Chapter 9, Problem 35P

(a)

To determine

Find whether the field $A=40\sin \left(\omega t+10x\right)a_z$ is a genuine EM field or not.

Answer to Problem 35P

The field $A=40\sin \left(\omega t+10x\right)a_z$ is a genuine EM field.

Explanation of Solution

Calculation:

Find $\nabla \cdot A$.

$\begin{array}{c}\nabla \cdot A=\left(\frac{\partial }{\partial x}{a}_x+\frac{\partial }{\partial y}{a}_y+\frac{\partial }{\partial z}{a}_z\right)\cdot \left[40\sin \left(\omega t+10x\right)a_z\right]\\ =\frac{\partial }{\partial z}\left[40\sin \left(\omega t+10x\right)\right]\\ =0\end{array}$

Find $\nabla \times A$.

» **Written task**
Transcribe the worked electromagnetic field problem, beginning at the words "To determine" and stopping after "Find $\nabla \cdot A$.".

» **Stored dataset items**
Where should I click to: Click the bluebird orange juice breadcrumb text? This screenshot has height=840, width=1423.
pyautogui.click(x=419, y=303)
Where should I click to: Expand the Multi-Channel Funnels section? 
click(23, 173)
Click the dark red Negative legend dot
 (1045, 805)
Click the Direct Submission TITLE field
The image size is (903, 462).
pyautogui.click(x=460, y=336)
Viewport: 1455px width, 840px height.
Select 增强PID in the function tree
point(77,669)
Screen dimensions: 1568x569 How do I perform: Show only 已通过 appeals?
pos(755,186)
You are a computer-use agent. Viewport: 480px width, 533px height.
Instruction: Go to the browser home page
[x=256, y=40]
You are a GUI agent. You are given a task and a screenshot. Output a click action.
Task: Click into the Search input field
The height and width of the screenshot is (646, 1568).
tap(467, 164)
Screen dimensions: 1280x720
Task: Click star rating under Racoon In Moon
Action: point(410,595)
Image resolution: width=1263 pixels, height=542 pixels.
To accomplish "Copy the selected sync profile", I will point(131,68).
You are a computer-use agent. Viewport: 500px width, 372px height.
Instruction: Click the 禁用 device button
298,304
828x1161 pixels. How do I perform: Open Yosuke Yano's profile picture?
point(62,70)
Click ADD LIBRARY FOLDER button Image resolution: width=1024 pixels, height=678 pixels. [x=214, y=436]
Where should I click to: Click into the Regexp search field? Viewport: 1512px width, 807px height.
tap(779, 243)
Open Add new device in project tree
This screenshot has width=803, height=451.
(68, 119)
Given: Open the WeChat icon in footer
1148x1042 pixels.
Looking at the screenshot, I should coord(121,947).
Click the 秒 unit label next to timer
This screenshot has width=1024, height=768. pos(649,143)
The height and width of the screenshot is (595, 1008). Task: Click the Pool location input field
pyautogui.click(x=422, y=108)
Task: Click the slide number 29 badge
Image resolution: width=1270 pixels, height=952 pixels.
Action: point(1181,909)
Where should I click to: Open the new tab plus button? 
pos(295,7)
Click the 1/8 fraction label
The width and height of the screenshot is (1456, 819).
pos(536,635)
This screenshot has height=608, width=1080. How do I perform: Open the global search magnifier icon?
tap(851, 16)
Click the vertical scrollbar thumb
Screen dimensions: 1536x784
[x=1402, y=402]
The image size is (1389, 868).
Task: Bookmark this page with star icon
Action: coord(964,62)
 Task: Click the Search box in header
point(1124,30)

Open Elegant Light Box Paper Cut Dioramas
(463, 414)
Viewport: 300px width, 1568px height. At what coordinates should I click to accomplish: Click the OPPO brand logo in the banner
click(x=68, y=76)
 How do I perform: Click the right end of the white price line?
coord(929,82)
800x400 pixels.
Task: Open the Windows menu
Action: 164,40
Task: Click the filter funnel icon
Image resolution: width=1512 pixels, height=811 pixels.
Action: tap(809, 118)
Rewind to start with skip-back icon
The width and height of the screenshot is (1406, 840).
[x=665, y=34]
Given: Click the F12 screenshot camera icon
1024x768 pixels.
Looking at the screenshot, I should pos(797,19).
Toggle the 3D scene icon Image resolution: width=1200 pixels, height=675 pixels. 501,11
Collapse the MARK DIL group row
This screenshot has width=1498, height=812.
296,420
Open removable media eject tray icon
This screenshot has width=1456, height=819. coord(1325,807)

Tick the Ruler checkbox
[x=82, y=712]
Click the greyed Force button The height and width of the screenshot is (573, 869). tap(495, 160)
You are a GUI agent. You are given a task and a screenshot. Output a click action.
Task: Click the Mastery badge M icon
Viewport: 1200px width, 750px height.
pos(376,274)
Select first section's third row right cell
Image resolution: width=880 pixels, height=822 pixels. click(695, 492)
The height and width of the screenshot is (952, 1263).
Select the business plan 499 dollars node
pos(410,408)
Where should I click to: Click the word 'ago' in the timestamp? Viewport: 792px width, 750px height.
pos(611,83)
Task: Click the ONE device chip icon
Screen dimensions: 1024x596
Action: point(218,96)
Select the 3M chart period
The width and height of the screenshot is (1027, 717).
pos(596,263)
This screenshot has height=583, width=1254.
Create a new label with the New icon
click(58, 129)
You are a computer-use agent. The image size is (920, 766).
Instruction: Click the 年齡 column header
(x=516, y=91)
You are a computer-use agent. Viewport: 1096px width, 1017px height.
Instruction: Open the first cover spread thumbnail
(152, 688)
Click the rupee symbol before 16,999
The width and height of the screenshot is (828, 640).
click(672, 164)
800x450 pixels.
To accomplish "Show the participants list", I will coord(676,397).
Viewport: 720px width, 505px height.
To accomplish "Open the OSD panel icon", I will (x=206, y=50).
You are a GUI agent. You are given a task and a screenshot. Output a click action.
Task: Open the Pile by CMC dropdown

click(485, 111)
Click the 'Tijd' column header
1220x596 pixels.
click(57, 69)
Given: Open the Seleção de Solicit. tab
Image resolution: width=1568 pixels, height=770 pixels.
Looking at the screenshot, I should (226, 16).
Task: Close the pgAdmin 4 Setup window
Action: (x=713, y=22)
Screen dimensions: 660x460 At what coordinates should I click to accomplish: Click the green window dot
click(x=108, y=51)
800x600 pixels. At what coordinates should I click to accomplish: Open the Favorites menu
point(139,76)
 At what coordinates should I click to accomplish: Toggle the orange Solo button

» **Solution for this task**
To determine

Find whether the field $A=40\sin \left(\omega t+10x\right)a_z$ is a genuine EM field or not.

Answer to Problem 35P

The field $A=40\sin \left(\omega t+10x\right)a_z$ is a genuine EM field.

Explanation of Solution

Calculation:

Find $\nabla \cdot A$.